Not even a degree from one of the nation's most prestigious universities will help you excel at entrepreneurship, but it can swing the learning curve. I should know.
Before launching my second company Infographic World in 2009, I earned a Master of Business Administration from Binghamton University. While I'm certain that I'd still be an entrepreneur today if I hadn't attended graduate school, that experience did help prepare me for the daily rigors of running a business. Among others, I'm able to create financial models and develop marketing campaigns. In addition, I was able to make connections with people who would later become key investors. I also learned how to manage people and businesses.

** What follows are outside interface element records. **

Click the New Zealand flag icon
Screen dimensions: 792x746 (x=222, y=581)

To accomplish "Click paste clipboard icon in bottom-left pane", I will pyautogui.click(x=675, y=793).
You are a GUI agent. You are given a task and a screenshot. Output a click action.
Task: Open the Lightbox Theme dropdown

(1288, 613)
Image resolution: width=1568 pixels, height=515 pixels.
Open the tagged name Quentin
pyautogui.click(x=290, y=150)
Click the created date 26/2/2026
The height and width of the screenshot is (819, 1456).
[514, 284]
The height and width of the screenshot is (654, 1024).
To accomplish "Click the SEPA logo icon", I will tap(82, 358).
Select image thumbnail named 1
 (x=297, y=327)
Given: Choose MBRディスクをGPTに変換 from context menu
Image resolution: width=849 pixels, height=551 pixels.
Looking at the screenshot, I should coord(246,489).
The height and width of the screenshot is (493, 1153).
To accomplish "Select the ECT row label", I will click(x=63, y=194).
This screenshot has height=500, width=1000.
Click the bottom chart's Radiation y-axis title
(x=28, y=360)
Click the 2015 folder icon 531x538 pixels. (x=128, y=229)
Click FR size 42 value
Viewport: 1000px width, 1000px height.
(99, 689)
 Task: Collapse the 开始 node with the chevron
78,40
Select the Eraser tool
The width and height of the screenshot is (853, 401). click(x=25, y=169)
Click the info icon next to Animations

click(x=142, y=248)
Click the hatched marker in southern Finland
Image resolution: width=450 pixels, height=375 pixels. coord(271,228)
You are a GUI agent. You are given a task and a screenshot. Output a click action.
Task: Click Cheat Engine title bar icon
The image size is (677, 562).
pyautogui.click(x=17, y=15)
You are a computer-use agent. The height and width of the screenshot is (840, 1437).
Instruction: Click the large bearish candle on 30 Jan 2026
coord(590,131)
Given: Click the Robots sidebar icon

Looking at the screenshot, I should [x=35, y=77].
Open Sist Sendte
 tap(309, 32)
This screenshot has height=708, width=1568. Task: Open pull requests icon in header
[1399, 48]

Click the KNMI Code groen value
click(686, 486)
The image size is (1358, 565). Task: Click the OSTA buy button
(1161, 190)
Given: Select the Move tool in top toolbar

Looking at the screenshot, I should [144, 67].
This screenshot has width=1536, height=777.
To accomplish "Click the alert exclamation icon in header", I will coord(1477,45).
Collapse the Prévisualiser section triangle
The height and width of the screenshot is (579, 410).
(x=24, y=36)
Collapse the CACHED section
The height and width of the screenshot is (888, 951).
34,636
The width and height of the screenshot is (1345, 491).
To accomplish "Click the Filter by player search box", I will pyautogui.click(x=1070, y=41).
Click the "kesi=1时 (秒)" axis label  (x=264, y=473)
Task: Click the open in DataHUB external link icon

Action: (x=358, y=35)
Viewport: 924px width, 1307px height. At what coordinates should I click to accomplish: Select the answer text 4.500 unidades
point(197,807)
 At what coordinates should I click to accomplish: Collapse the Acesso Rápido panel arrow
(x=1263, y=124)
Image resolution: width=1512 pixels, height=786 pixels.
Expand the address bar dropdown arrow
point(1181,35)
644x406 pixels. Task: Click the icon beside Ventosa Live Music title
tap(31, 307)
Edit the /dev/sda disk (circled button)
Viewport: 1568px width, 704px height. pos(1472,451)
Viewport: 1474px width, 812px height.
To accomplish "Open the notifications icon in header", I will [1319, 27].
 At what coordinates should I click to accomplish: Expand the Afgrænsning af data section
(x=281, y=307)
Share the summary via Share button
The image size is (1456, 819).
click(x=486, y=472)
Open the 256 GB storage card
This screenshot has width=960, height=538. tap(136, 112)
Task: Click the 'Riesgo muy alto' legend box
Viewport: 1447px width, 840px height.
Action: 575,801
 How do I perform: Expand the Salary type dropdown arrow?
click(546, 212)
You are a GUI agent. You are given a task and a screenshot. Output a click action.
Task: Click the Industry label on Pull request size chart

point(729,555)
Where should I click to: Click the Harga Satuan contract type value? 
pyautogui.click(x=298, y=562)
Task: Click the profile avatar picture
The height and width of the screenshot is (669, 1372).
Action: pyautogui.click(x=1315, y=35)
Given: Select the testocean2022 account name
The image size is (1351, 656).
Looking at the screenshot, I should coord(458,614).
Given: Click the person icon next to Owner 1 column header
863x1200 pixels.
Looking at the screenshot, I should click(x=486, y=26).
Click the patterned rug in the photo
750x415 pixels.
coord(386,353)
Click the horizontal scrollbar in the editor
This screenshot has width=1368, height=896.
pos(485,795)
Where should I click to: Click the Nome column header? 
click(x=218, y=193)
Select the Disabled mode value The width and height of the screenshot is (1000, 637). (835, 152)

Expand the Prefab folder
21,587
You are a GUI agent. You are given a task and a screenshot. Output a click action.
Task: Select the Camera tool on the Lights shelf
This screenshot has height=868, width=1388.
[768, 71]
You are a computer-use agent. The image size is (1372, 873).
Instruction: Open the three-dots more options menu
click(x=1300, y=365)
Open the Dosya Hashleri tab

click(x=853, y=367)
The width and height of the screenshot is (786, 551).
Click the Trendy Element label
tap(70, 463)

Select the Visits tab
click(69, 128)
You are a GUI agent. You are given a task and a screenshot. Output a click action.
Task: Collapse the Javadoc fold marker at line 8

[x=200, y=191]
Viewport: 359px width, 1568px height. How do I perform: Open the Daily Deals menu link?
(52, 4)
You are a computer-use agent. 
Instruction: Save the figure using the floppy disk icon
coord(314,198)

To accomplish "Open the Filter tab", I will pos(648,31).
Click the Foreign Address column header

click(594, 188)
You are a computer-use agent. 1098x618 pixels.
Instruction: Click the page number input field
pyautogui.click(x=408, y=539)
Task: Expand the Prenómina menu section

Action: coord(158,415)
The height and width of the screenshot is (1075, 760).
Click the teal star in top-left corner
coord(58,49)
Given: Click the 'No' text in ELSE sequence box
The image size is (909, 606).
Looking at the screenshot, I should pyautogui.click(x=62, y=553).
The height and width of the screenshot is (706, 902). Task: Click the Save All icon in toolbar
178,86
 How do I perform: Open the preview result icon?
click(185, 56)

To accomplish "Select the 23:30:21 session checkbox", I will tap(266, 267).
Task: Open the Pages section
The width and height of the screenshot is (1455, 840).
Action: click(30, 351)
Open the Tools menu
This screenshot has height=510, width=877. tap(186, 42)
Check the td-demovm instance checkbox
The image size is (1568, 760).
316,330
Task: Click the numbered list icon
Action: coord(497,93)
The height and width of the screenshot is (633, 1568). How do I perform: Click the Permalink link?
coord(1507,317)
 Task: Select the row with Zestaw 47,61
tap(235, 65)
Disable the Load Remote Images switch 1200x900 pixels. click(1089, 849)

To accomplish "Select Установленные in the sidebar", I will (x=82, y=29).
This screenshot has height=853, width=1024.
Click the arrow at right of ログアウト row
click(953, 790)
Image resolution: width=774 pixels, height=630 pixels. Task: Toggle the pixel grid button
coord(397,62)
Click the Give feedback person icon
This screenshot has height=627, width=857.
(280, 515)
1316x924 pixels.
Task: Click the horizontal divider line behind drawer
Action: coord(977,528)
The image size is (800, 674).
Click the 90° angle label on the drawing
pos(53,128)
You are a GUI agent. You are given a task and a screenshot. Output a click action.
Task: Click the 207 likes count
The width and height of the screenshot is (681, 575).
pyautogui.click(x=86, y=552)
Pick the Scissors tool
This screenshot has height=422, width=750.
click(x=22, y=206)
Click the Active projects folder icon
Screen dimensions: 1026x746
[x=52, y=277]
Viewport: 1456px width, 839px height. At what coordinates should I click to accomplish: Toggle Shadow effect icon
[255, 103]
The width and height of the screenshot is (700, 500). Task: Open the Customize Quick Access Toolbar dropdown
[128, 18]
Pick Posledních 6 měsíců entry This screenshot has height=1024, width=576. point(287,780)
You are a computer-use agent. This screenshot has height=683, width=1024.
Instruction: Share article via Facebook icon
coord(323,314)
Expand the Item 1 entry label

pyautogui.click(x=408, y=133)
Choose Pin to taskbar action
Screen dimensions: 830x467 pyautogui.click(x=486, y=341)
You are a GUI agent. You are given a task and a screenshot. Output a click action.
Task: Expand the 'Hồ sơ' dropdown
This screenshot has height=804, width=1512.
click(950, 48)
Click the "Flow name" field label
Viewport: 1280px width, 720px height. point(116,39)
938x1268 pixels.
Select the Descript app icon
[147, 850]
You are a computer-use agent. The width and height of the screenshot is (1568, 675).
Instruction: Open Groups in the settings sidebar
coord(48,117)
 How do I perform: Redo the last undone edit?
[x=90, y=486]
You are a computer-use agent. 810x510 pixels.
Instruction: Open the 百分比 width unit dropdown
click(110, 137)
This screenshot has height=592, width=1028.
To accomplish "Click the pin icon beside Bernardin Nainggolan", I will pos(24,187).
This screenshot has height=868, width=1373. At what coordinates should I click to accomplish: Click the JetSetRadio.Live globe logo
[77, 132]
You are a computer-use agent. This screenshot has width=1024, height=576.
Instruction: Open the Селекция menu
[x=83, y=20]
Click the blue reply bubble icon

But of course, for every guy like me, there's someone else who had the opposite experience -- either they thought school was a waste of time or they begrudge getting stuck with massive student loans. So the question remains: Should you put off entrepreneurship and study it first or run right out and start up? Though either path has its own pros and cons, if you choose school first, make sure you pack these three lessons into your coursework:
- Develop confidence. Use your classes as a tool to develop your confidence in risk-taking. Risks taken in a simulated setting will serve as a base for potentially difficult real-world decisions. Just make sure you choose classes that get you involved. Look for courses that force you to operate as if you were starting a business. Whether it's pitching a company to financial backers or bootstrapping, that practice could pay off once you really do start up.
- Take case studies to heart. While the things you learn in a classroom setting can come off as "stuffy," it's important to take them in too. Learn about management styles, financial models and marketing successes. Then, figure out how to take these examples and scale them to fit your specific company. This knowledge base will help you avoid making the most basic mistakes.
- Learn from the best. Seek out professors who will challenge you. It might seem more beneficial to coast with an easy course load and focus your efforts on entrepreneurial experiences outside the classroom. But, at many schools, entrepreneurship professors are seasoned veterans who can help you through the uncertain beginning stages of a business. Use the resources that your degree program offers you while they're still available. If you don't, you're throwing away money.
Use your education to develop your risk tolerance, and apply the resources -- classes and professors -- that you know will challenge you to thrive. But don't rely on the things you've learned in school for all of your business decisions. A degree is a degree, but your experience will define your ability to succeed as an entrepreneur in the real world.